Step 4: Air Conditioner Isn't Working - Check Your AC Drain Pan

Underneath your air conditioner is a drain pan, which is meant to accumulate any residual condensation that your AC wasn't able to drain out.  If your AC drain pan is full, it may have triggered the float switch; a switch designed to stop your air conditioner from flooding your house with residual condensation.  Good idea, right?

AC won't turn on - check drain pan

Over time - especially in humid climates - these drains can become clogged, which will then spill into your drain pan.  Your drain pan should also have a secondary drain (to keep this from happening).  Once your drain pan drain is clogged and your drain pan itself is full, this should trigger your float switch to turn your AC off.  Your AC won't turn on until you clean out your drains, and get the float switch back into the DOWN position.

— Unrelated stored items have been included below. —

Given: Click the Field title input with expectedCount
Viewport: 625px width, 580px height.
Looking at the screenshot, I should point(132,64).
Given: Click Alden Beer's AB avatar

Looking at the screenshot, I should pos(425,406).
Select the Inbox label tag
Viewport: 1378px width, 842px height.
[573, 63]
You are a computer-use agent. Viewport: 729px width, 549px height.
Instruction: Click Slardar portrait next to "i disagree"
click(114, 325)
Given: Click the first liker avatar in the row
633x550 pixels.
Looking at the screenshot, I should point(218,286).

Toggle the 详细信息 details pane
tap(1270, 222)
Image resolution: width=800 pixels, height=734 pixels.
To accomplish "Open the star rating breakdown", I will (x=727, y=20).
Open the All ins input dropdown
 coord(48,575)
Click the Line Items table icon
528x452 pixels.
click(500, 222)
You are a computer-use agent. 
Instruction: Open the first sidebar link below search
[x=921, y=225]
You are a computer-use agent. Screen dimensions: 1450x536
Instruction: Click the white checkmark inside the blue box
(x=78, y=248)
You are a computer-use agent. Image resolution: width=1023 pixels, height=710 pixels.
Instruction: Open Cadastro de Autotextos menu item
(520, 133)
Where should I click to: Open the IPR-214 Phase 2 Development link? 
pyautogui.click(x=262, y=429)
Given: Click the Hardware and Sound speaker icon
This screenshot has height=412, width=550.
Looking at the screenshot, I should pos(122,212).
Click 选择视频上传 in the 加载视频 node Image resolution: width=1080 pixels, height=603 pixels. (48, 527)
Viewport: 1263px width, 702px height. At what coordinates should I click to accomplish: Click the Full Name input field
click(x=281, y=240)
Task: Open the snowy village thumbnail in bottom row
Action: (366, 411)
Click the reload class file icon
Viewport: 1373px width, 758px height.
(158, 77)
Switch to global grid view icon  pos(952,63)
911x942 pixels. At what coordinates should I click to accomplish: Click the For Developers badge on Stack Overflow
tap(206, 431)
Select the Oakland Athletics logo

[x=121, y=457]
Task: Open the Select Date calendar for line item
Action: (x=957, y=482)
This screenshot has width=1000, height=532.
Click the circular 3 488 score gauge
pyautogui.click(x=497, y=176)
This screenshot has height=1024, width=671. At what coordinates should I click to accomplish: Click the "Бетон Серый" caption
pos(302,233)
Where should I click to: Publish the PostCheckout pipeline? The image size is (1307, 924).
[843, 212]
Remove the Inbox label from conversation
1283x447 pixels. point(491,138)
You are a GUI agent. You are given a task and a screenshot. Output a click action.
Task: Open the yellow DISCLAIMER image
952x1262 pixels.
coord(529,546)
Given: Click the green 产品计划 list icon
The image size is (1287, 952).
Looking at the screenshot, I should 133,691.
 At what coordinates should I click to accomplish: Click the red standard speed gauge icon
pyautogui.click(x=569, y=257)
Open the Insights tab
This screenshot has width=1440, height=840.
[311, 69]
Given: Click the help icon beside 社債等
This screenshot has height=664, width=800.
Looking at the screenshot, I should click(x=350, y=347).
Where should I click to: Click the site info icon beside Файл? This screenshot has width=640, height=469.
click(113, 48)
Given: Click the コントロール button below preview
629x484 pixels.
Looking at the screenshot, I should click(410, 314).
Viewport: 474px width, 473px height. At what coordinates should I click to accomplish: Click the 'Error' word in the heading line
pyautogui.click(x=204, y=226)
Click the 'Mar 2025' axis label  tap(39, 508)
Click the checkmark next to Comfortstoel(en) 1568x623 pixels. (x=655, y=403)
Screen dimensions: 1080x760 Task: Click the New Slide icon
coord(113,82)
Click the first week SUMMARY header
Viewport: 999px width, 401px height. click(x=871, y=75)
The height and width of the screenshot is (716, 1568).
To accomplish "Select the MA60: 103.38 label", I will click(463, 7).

Typically HVAC technicians use compressed air to clear out the drains during servicing (ahem...hint, hint), but you can actually clear them out by cupping your hands together and blowing really hard...it's just that it's disgusting.  Don't give yourself a heart attack.

For those of you who are do-it-yourselfers, here's an article to prevent this from happening again:

Step 5: AC Won't Turn On - Check the AC Shutoff Switch

When your air conditioner won't turn on, do you ever ask yourself, "did I turn the AC switch off?"  Probably not...but that might be exactly what you did.air conditioner wont turn on - check AC shutoff switch

Air conditioners and furnaces are often installed with an ON/OFF switch that looks just like the light switches in your home, only this switch is there so that lazy HVAC proletarians - like me - can easily remove power while troubleshooting and servicing.  

  • Look at the inside portion of your air conditioner, and all around it for a light switch.  
  • It should be relatively close to the AC system itself.
  • When/if you find one, switch it (UP isn't always ON, don't ask me why...) and try your AC again.

Although this is one of the easiest things to check, we have it last on our list because, let's face it, if you knew there was a switch there, is it really probable that you switched it off and didn't know about it?  Probably not.  

However, when kids are right around two-years-old, they just love to open random doors and flip switches...in fact, my lights have gone on and off three times while I've been sitting here writing this; thank you, daughter.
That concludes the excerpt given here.